Text under study:
Start of Block
Mašan Vrbica

Academic Plovdiv
- Position: Point guard
- League: NBL

Personal information
- Born: 14 June 1994 (age 31) Cetinje, FR Yugoslavia
- Nationality: Montenegrin
- Listed height: 1.87 m (6 ft 2 in)
- Listed weight: 74 kg (163 lb)

Career information
- Playing career: 2011–present

Career history
- 2011–2014: Lovćen
- 2014: Mega Vizura
- 2014–2016: →Teodo Tivat
- 2016–2017: Gorica
- 2017–2021: Lovćen
- 2021–2022: Spars
- 2022–2023: Sutjeska
- 2023–2024: Lovćen
- 2024: BK Patrioti Levice
- 2024–present: Academic Plovdiv

= Mašan Vrbica =

Montenegrin basketball player

Mašan Vrbica (born June 14, 1994) is a Montenegrin professional basketball player for Academic Plovdiv of the NBL

==Professional career==
He made his professional debut with Lovćen during the 2011–12 season. In the summer of 2014, he signed a three-year contract with Mega Vizura. On December 17, 2014, he was loaned to Teodo Tivat for the rest of the season.
End of Block
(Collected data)
Start of Block
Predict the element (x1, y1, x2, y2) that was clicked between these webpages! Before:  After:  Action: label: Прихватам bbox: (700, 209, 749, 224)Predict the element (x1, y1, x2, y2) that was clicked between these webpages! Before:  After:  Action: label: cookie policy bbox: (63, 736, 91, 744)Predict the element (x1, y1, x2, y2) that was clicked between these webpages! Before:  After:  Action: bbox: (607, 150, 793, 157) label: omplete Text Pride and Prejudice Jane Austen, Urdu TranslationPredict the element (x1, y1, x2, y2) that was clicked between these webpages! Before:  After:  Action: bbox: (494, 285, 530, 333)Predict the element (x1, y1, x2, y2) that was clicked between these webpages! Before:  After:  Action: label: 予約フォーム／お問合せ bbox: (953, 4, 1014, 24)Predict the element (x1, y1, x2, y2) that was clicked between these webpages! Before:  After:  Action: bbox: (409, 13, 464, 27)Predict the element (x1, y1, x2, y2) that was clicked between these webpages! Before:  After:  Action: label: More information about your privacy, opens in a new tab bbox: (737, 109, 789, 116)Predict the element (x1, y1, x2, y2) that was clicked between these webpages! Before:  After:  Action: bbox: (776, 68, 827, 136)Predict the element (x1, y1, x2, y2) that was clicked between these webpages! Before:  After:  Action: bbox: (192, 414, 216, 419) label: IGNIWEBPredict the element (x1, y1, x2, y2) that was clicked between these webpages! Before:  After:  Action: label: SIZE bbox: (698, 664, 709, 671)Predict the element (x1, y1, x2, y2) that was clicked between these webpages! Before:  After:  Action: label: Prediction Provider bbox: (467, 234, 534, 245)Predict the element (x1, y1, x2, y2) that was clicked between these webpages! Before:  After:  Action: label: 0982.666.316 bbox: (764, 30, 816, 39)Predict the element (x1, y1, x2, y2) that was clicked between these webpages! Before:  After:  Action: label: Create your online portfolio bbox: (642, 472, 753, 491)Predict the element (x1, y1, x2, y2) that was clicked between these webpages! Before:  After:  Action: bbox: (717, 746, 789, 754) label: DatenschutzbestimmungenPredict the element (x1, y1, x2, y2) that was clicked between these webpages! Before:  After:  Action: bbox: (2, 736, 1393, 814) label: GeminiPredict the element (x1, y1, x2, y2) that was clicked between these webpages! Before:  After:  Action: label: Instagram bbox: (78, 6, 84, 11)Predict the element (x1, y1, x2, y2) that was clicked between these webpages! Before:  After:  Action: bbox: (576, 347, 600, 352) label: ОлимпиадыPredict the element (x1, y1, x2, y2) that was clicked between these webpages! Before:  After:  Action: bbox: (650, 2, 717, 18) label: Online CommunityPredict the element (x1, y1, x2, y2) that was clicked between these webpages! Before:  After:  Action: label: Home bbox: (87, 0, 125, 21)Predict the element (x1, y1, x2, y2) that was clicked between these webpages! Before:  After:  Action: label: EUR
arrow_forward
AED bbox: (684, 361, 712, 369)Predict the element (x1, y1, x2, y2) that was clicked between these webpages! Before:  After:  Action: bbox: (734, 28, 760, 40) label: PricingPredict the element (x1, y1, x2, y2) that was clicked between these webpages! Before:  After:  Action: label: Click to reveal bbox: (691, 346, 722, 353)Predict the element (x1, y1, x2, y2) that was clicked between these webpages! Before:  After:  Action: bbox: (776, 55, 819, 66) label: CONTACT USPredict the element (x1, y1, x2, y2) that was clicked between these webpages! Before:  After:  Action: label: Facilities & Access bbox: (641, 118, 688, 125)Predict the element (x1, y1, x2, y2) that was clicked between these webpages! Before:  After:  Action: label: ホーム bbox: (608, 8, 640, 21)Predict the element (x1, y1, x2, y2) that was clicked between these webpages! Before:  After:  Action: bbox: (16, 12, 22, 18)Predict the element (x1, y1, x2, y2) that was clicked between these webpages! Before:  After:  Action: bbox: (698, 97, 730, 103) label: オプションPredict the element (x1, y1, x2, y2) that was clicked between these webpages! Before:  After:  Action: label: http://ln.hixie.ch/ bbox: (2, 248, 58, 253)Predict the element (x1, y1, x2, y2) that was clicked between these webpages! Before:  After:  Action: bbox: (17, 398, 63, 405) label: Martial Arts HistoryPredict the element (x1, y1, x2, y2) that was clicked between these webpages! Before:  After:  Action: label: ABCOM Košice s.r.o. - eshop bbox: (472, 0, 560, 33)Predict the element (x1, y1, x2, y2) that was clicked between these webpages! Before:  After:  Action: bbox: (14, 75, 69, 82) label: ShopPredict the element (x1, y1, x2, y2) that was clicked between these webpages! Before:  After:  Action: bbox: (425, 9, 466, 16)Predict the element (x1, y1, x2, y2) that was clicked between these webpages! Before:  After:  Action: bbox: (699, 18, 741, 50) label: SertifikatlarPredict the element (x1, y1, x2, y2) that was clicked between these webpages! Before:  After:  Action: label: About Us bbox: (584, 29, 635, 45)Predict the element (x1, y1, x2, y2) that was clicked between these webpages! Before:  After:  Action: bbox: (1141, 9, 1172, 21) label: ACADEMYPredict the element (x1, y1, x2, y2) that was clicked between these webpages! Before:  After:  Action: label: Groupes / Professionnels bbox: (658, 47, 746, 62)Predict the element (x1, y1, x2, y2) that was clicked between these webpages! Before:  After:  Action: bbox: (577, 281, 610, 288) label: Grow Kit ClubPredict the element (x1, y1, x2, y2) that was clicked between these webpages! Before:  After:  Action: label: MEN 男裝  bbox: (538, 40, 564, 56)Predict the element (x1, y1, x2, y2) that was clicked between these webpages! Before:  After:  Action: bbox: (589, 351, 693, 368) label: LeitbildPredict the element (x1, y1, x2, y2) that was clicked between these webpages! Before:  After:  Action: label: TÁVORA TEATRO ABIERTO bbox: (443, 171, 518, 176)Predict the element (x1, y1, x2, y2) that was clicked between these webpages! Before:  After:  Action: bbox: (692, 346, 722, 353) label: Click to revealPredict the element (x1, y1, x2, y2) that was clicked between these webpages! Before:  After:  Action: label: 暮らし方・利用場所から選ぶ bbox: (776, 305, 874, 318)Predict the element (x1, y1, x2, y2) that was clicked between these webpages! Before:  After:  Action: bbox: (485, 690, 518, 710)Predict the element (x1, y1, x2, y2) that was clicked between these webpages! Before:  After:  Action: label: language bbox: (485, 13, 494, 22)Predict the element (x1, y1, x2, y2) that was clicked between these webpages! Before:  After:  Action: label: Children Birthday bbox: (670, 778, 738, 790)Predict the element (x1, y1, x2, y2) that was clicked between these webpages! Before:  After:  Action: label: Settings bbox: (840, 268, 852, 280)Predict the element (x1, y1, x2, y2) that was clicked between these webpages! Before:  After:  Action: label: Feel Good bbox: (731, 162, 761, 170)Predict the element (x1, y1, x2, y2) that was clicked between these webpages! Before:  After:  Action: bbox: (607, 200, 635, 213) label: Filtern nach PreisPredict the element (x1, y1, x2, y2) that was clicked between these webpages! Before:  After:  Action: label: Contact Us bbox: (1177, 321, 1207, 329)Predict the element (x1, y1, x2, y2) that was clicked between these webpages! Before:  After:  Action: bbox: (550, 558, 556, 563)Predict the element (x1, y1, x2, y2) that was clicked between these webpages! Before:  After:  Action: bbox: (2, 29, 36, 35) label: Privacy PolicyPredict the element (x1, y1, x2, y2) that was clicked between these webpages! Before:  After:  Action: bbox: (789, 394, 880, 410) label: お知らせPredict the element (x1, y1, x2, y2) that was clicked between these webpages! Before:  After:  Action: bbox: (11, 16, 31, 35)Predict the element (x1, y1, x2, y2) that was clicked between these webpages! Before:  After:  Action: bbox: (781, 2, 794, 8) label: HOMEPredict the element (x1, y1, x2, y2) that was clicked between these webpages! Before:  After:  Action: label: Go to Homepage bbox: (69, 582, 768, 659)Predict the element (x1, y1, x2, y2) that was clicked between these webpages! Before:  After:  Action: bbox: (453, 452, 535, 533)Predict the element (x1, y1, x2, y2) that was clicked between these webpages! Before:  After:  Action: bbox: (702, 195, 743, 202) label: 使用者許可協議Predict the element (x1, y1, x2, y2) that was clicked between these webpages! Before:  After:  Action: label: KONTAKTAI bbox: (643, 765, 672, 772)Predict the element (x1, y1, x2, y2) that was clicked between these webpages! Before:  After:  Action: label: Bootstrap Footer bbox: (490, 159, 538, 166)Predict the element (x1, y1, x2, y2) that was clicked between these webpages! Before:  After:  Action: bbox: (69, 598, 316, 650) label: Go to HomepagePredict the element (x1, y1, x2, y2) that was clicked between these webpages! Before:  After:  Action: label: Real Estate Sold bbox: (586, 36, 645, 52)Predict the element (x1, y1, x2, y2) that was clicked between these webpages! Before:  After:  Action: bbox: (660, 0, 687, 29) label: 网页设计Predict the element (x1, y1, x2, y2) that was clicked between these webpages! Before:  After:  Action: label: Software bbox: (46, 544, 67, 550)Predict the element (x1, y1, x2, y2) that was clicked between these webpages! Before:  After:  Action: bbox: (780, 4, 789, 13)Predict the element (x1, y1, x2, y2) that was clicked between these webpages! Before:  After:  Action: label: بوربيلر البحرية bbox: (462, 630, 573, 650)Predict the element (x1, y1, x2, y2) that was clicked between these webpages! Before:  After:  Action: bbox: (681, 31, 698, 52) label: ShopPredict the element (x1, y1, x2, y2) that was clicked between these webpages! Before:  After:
End of Block
According to the player profile, how did Vrbica come to play for Teodo Tivat in 2014 after signing with Mega Vizura that summer?

Exercise result: In the summer of 2014 he signed a three-year contract with Mega Vizura. On December 17, 2014, he was loaned to Teodo Tivat for the rest of the season.